Data extracted from a collection
=====
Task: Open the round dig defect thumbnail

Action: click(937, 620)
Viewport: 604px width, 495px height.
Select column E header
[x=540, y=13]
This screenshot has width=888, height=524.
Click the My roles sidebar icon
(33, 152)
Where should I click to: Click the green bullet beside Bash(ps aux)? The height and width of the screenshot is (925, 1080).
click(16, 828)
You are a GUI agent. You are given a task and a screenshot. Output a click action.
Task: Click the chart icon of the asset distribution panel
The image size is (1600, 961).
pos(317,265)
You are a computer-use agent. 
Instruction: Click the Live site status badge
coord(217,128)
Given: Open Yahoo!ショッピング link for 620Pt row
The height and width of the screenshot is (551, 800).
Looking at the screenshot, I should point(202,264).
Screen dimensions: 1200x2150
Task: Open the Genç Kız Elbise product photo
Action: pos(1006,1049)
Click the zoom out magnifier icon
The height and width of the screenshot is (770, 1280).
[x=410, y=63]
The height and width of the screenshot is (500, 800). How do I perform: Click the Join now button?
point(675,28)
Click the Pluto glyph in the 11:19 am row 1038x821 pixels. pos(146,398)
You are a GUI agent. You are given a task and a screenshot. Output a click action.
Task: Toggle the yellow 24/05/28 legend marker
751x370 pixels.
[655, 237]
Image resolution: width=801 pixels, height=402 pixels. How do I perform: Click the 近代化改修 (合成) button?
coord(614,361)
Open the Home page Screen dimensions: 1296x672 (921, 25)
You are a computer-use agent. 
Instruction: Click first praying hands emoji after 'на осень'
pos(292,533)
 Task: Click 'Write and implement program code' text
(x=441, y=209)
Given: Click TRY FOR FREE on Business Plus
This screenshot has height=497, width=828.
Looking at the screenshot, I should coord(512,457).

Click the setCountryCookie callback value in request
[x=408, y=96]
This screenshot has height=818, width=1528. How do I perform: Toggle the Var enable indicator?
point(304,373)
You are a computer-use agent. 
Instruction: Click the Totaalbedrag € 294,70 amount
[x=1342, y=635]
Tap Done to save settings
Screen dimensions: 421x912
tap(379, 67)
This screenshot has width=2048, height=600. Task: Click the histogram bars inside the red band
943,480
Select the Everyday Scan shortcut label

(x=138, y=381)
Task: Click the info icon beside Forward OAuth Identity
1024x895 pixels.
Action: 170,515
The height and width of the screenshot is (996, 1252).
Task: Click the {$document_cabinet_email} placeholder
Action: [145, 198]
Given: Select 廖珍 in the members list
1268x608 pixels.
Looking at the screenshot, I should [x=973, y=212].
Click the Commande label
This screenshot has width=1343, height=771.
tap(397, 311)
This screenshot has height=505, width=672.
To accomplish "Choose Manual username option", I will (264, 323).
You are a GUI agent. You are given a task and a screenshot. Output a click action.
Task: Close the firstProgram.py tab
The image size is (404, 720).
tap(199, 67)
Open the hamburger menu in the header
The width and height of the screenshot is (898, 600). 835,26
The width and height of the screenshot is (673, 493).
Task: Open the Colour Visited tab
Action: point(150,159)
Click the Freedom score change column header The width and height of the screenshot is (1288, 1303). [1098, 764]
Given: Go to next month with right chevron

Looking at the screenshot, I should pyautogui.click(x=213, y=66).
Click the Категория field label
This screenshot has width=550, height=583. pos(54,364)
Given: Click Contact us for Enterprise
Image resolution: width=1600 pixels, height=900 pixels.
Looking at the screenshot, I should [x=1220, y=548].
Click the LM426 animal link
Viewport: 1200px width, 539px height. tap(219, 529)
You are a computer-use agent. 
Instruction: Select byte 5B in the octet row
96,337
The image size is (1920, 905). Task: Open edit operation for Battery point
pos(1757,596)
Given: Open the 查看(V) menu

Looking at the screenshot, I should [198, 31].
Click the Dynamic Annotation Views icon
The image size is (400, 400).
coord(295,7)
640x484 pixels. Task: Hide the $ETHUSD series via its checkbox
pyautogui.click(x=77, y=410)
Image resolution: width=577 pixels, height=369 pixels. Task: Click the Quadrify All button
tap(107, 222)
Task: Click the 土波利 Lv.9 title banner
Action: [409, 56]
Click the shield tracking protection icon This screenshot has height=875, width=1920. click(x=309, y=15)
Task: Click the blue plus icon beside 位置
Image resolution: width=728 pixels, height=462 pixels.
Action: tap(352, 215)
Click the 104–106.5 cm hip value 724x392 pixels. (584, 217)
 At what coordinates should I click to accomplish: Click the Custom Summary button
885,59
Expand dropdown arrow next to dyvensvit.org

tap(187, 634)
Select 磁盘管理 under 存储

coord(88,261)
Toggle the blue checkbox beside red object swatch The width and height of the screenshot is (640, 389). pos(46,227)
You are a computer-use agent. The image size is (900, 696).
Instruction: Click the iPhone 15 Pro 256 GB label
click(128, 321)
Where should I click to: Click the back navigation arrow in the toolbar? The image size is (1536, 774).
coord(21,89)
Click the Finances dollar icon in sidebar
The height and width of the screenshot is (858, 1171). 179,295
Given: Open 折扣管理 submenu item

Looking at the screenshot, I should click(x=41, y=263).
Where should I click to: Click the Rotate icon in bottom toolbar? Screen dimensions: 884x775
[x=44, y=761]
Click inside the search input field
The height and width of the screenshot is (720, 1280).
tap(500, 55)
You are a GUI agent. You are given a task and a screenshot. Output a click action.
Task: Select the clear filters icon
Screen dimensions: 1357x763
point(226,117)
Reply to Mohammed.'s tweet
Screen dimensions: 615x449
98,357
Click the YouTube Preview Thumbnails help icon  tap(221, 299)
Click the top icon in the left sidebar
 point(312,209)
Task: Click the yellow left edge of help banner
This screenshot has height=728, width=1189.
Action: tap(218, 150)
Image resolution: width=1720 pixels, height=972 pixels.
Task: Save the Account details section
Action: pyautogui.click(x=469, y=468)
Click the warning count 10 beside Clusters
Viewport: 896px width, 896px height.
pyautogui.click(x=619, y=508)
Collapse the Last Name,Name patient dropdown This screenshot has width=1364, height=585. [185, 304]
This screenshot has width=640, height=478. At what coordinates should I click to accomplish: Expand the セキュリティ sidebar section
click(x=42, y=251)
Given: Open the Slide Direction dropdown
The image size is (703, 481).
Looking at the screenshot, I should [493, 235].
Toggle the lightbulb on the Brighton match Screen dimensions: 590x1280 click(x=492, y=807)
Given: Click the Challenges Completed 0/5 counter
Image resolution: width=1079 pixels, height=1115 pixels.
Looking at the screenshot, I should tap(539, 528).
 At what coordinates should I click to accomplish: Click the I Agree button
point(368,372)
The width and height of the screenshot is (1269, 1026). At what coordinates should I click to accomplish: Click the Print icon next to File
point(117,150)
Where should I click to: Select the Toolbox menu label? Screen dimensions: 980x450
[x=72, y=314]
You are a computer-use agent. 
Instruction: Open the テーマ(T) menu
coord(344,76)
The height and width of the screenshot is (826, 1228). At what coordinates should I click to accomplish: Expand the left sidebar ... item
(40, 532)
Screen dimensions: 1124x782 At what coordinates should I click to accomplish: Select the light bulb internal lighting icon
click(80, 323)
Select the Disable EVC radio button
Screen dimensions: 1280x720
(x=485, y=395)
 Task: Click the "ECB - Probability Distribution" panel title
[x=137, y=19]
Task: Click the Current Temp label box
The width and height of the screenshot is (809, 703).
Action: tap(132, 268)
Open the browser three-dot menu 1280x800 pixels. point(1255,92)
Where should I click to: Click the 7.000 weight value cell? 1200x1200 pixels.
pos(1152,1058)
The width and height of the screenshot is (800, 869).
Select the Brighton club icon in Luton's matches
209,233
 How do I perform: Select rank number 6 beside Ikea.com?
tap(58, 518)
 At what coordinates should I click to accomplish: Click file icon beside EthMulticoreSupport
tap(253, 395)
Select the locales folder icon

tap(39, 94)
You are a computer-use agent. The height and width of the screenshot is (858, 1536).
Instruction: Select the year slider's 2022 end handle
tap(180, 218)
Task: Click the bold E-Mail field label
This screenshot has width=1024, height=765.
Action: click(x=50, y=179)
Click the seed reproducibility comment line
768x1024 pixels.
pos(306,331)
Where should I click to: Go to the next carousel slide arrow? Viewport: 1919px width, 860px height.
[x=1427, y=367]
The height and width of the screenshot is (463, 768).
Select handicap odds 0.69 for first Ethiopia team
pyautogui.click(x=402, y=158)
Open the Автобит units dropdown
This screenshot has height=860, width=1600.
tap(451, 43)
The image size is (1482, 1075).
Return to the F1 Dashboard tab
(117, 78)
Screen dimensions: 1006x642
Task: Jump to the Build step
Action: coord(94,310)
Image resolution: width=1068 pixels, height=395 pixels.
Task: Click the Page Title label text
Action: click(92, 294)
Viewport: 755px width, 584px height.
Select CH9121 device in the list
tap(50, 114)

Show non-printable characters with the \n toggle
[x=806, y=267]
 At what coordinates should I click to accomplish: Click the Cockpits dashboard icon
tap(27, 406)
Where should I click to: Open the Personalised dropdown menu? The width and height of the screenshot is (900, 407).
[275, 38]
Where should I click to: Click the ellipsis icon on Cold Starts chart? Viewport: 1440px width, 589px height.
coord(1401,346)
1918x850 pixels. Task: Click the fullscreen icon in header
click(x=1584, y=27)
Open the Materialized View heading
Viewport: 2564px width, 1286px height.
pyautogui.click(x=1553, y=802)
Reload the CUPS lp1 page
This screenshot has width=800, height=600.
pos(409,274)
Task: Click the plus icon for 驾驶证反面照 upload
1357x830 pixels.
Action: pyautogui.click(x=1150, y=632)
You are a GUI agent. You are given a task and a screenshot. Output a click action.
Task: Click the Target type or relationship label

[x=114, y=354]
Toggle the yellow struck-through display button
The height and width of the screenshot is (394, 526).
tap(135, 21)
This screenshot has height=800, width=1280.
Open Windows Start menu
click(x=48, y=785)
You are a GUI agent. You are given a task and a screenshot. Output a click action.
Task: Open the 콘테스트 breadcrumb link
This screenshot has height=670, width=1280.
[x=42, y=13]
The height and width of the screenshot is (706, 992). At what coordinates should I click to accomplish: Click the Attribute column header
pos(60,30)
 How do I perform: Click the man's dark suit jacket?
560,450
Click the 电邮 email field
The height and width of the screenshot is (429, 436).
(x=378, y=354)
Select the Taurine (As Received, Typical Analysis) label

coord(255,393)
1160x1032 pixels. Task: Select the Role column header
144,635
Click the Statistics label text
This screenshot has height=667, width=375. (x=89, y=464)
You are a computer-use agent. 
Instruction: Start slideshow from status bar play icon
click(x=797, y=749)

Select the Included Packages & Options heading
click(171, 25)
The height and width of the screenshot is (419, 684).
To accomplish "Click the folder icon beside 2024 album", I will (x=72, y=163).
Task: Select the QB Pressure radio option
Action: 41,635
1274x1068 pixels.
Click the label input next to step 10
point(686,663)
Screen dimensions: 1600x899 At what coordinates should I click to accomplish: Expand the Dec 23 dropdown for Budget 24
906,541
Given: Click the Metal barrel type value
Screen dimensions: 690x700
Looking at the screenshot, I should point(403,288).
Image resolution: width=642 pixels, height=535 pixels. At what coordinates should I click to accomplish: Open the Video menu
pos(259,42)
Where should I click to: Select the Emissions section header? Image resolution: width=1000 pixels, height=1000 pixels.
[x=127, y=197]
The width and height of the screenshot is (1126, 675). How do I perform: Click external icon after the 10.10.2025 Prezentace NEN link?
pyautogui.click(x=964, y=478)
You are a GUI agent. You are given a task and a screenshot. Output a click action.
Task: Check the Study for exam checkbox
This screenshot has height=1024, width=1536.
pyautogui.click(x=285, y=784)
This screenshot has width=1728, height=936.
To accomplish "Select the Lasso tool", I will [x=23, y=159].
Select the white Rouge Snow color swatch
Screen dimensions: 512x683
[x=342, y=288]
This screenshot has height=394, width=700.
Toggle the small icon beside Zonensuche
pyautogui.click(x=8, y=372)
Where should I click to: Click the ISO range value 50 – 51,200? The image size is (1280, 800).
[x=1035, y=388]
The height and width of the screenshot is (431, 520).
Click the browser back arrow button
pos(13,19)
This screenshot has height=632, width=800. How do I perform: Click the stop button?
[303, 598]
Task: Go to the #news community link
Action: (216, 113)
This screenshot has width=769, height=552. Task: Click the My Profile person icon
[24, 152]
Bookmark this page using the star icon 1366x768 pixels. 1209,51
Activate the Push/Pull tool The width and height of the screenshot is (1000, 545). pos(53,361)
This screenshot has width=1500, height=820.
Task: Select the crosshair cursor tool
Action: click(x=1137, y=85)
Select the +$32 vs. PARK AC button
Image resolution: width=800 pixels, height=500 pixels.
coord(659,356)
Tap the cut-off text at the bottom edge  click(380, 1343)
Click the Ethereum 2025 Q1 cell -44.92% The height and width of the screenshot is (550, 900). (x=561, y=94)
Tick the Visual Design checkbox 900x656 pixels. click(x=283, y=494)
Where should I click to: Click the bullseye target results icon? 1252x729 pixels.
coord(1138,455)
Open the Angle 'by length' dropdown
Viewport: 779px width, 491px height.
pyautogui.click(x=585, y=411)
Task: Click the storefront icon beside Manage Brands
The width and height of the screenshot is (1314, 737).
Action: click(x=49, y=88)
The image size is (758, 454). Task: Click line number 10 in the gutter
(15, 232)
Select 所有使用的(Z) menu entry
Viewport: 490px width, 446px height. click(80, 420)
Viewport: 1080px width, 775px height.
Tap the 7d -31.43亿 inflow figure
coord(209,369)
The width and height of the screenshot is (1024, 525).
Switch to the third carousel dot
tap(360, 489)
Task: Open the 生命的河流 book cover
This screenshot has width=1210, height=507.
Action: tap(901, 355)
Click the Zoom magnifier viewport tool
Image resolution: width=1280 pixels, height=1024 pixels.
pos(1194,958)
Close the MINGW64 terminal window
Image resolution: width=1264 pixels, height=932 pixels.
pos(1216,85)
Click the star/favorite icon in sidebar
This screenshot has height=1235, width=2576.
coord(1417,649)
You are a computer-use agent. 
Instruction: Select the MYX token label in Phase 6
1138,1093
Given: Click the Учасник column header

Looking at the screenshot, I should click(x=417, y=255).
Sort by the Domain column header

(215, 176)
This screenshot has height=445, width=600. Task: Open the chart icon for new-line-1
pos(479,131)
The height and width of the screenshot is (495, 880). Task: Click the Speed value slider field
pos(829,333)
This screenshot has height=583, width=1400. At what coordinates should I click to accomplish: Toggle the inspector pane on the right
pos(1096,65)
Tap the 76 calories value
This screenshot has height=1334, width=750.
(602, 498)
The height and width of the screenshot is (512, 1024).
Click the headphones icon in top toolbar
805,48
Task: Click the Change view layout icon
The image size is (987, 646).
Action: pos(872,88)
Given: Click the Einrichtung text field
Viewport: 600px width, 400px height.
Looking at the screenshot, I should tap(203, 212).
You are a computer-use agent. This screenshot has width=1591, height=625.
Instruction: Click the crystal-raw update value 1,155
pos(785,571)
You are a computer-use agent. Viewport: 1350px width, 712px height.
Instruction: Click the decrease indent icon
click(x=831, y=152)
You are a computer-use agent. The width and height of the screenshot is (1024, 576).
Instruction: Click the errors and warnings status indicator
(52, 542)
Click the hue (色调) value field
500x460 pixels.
=====
What the task asks: Looking at the data above, write out exactly the lines that start at the one containing "1357x830 pixels." and end at the one containing "This screenshot has height=800, width=1280."; include both and nothing beyond.

Solution to the problem:
1357x830 pixels.
Action: pyautogui.click(x=1150, y=632)
You are a GUI agent. You are given a task and a screenshot. Output a click action.
Task: Click the Target type or relationship label

[x=114, y=354]
Toggle the yellow struck-through display button
The height and width of the screenshot is (394, 526).
tap(135, 21)
This screenshot has height=800, width=1280.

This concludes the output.